À Confederação Brasileira de Futebol (CBF) e à plataforma FutebolCard,

Venho registrar reclamação formal acerca da validação de documentos para acesso aos benefícios destinados a pessoas com deficiência (PCD/TEA) nos amistosos da Seleção Brasileira.
Eu e meu filho de 2 anos possuímos diagnóstico formal de Transtorno do Espectro Autista (TEA), emitido por profissionais habilitados, com laudos válidos e suficientes para emissão da CIPTEA e da nova Carteira de Identidade, documentos oficiais reconhecidos pelo poder público.
Ainda assim, tivemos nossos documentos recusados pela plataforma, inicialmente sob alegação genérica de problemas nos documentos e, posteriormente, sob justificativa de ausência de CPF no laudo médico.
Entretanto, não existe previsão legal que obrigue a inclusão do CPF do paciente no corpo do laudo médico para comprovação do diagnóstico de TEA. O documento já contém os elementos essenciais de identificação e validação profissional, incluindo nome, CID, assinatura médica e CRM.
A exigência adicional imposta pela plataforma/organizadores, sem transparência prévia e sem fundamento legal claro, acaba criando barreiras excessivas justamente para pessoas com deficiência e suas famílias, o que considero uma prática abusiva e potencialmente discriminatória.
Também é importante destacar que o acesso a acompanhamento especializado e emissão de laudos médicos não é simples nem imediato para grande parte das famílias brasileiras.
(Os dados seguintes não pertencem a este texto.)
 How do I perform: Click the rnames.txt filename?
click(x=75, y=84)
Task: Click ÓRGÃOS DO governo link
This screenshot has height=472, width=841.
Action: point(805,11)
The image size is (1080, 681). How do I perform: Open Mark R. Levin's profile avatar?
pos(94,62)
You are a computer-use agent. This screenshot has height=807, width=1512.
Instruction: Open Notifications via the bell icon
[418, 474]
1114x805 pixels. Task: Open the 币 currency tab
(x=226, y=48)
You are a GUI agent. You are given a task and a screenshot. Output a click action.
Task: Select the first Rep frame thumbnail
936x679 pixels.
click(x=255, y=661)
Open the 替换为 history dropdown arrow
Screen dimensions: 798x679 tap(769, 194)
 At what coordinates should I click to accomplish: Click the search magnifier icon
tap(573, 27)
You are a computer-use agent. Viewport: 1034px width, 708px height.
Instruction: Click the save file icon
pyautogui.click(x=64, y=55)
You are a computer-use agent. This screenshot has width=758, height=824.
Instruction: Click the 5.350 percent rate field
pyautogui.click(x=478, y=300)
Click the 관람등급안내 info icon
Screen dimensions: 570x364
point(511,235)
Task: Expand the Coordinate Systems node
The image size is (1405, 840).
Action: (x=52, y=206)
Trata-se de um processo que exige tempo, avaliação clínica séria, disponibilidade de profissionais e custos envolvidos. Não é razoável que, a cada nova exigência burocrática não prevista em lei, famílias precisem refazer documentos já válidos e aceitos oficialmente por outros órgãos públicos.
É especialmente preocupante que isso esteja ocorrendo inclusive com uma criança de apenas 2 anos, cujo diagnóstico já foi reconhecido oficialmente para emissão de documentos públicos.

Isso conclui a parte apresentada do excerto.